The final result can be seen on the following screen shots:

selector2

That was all about populating LoopingSelector with custom business objects. Using the techniques demonstrated above you can implement even more complex scenarios in an easy way. I hope that the article was helpful. You can find the full source code here:

That  is the end of  "WP7 LoopingSelector in depth" series of articles in which explained everything you need to know about the in depth. You can take a look at the previous posts for reference:

       1.  "Part1: Visual structure and API"

       2.  "Part 2: Implementing a generic LoopingSelectorDataSource "

       3. "Part3: Advanced data binding"

You can also follow us on Twitter: @winphonegeek for Windows Phone; @winrtgeek for Windows 8 / WinRT

Comments

Horizontal Orientation?

posted by: GW on 5/14/2011 7:09:20 AM

Is there anyway to change the orientation of this control to horizontal?

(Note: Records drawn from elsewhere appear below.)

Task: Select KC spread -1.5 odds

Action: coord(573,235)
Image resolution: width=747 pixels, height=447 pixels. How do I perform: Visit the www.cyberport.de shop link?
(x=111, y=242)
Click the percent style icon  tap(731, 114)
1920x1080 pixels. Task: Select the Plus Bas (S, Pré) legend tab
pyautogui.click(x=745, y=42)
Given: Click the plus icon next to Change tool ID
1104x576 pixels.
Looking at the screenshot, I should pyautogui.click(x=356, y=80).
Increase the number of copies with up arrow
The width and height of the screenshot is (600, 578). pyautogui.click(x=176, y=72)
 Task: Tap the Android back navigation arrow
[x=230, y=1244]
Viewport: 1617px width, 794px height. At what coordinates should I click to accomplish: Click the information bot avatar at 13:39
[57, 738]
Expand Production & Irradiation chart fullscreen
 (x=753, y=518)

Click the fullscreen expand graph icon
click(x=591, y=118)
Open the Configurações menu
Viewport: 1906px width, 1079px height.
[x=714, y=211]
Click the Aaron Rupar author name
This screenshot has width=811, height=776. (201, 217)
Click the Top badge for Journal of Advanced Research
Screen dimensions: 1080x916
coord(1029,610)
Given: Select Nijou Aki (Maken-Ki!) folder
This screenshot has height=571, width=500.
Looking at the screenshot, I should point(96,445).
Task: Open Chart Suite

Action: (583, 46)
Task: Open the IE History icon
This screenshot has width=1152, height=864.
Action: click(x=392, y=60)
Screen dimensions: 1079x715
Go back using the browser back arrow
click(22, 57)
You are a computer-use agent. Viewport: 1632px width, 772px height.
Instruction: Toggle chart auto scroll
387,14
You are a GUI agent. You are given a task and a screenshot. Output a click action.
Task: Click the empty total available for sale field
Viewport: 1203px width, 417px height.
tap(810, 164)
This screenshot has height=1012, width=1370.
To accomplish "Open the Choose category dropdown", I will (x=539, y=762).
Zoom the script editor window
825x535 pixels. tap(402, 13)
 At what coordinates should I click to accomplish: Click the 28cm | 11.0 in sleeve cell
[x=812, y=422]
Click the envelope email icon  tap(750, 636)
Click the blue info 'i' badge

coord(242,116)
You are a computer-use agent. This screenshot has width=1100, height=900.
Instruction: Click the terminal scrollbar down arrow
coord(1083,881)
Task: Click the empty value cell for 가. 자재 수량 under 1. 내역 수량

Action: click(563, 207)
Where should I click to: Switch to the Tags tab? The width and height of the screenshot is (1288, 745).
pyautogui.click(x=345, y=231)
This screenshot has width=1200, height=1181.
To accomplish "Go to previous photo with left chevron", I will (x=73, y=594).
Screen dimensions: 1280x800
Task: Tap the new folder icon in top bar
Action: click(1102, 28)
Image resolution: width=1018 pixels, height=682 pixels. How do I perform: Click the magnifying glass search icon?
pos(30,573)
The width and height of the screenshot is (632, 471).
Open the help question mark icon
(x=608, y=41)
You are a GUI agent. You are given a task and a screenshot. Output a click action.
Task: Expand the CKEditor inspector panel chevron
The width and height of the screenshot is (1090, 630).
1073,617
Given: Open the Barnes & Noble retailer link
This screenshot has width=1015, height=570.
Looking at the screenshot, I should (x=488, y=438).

Horizontal Looping Selector

posted by: Mike on 7/2/2011 10:38:17 AM

Hi GW, on horizontal support, please check http://blog.supaywasi.com/2011/06/horizontal-looping-selector/

Auto Running(scrolling) selector

posted by: Bell on 7/13/2011 12:03:04 PM

Is there anyway to have the LoopingSelector running (scrolling) automatically? Thanks.

posted by: Andre on 8/19/2011 9:34:45 PM

Hi,

It seems that the LoopingSelector prevents a view from being garbage collected when using the back button.

--Andre

LoopingSelector always expand

posted by: Jaime on 9/20/2011 2:02:42 PM

There is any way to to keep the loopingSelector always expand.

Regards

Beginners' Question: How to read out the data of the selected item?

posted by: Mario on 9/29/2011 12:02:04 AM

Hi.

First of all thanks for this great introduction.

However, as a WP7-programming beginner (a là trial & error and learning by doing) i want to ask: how to read out the data (for example, by a single button tap/click) of the selected item (in this examples' case: the country/city name and the ID)?

Greetings

Stop the looping at the end of the selector list

posted by: Apoorva on 12/22/2011 9:05:58 AM

Hi..

My doubt is, is there any way to stop the looping selector from looping when it reaches the end of the list. Suppose the List has 10 items may be 1,2,3,4...10, so when after scrolling once u reach the end of the list i.e, 10 then it shouldn't let u loop.. it should change the direction of flow of the looping selector. Is it possible?

Answer to how to read out data of the selected item

posted by: Contini Enzo on 1/29/2012 11:30:36 PM

Hi Mario. Probably you have already find the solution ... anyway this it is a possible answer to your question ;-)

protected override void OnBackKeyPress(CancelEventArgs e){ CountryData dataItem1 = selectorLeft.DataSource.SelectedItem as CountryData;

  CityData dataItem2 = selectorRight.DataSource.SelectedItem as CityData;

.... }

You can then use different ways to make the parentpage get that values, for example using a proper event.

How to inserct images

posted by: Sean on 6/12/2012 4:11:32 PM

Hi.

how did you add images? It does not seem you used resources.. Why did you write "grid.column =0"?

How to set a value in a loopingselector

posted by: Francesco on 8/14/2012 1:37:45 AM

Hello, I've a loopingselector with 10 images which works fine since I can retrieve the selected image. Now, I need to do just the opposite since I'd like to set different images according to the value inserted in a textbox (e.g. 0 = img0.png, 1 = img1.png, etc). Loopingselector has "value" method but I've no idea on how to use it. Could you please explain how to handle it or post an example?